Los cuerpos humanos nacidos o desarrollados en Marte presentan transformaciones evidentes. La menor gravedad (0,38g) permite un crecimiento acelerado de la estructura ósea, generando personas más altas y delgadas, con musculatura menos densa y órganos adaptados a menores presiones. Estas condiciones dificultan el retorno a la Tierra, razón por la cual se desarrollan tecnologías como el GGV (Generador de Gravedad Variable).
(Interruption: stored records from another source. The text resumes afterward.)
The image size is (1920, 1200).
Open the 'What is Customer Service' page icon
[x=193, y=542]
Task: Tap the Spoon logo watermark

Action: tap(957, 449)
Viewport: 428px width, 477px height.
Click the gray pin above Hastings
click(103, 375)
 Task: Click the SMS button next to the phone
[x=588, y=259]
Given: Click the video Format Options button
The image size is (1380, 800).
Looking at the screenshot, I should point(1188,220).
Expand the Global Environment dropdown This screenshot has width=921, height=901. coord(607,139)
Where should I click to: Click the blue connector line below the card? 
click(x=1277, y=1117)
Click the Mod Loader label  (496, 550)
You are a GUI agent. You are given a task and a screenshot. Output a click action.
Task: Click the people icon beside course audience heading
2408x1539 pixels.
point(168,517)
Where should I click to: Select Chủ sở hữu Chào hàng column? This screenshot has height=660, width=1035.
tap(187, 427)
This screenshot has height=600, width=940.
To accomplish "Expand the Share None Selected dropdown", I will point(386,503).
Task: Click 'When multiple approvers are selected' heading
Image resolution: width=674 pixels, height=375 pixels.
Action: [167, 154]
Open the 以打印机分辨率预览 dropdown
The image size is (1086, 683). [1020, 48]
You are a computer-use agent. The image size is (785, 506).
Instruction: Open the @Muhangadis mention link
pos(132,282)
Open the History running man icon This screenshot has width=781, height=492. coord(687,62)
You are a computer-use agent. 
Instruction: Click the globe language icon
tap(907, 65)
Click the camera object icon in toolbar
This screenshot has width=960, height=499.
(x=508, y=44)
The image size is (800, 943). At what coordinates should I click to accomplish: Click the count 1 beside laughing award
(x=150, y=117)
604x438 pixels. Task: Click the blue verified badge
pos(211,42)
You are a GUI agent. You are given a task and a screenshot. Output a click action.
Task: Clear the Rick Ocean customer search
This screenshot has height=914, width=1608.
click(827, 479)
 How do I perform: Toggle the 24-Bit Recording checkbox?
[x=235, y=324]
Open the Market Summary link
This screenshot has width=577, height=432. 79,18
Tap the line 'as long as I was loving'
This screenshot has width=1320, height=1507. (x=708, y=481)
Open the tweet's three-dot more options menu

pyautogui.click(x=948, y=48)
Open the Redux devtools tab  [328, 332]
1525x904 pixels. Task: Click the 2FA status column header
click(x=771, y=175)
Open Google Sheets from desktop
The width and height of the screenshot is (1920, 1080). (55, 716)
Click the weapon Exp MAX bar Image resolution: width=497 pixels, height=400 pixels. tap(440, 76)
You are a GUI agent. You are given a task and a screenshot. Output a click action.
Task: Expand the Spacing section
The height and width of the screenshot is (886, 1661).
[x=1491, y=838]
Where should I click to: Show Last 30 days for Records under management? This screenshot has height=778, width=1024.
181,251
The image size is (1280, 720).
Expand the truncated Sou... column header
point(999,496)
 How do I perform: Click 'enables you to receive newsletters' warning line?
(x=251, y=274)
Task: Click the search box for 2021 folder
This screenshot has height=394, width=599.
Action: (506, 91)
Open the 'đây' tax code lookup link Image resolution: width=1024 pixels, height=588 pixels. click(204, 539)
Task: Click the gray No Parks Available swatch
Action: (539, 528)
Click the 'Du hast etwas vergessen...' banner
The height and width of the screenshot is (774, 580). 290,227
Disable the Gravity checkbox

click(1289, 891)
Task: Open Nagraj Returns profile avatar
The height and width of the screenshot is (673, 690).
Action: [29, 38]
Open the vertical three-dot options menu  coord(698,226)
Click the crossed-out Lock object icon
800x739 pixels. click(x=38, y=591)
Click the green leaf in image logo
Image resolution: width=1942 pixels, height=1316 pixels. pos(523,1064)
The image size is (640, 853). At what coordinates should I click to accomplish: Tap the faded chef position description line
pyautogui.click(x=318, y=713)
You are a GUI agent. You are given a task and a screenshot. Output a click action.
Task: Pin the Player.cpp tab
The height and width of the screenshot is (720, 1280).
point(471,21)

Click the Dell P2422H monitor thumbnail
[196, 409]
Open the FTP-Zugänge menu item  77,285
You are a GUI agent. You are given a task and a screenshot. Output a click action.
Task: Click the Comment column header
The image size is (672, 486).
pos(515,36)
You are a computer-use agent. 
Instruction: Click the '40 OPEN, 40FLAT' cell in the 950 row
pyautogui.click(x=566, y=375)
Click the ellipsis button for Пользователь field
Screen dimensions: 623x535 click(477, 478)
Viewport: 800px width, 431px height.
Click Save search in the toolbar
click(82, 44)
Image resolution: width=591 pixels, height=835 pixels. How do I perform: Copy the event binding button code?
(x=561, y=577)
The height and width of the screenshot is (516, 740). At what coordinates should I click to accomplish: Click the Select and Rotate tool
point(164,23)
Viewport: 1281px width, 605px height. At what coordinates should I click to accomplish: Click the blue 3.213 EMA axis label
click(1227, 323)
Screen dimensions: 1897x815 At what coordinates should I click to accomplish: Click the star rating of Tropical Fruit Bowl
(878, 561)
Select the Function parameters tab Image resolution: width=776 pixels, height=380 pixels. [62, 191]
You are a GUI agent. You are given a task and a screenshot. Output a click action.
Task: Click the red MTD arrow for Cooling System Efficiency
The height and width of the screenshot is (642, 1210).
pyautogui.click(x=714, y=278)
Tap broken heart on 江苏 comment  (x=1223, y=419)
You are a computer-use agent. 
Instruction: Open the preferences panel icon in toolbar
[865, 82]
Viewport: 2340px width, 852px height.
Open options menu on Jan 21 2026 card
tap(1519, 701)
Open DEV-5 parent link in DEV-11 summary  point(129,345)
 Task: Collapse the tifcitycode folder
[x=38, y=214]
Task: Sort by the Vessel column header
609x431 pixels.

El entorno marciano también influye en la biomecánica, la postura y hasta en los gestos comunicativos.
Basado en estudios científicos y proyecciones en ambientes de baja gravedad:
- En la Tierra, la altura promedio en este ejemplo es de 1,80 m.
- En Marte (≈ 0,38 g), la mínima carga gravitacional podría favorecer un crecimiento ligeramente más alto, estimado en torno a 2,10 m, si bien una densidad ósea reducida plantea límites naturales NSS.
- En la Luna (≈ 0,16 g), la extrema reducida gravedad podría permitir alturas de hasta 2,50 m, aunque la fisiología limita esto: el esqueleto se debilita, los huesos pierden densidad rápidamente (1 %–1,5 % al mes), y las articulaciones pueden volverse frágiles NASA.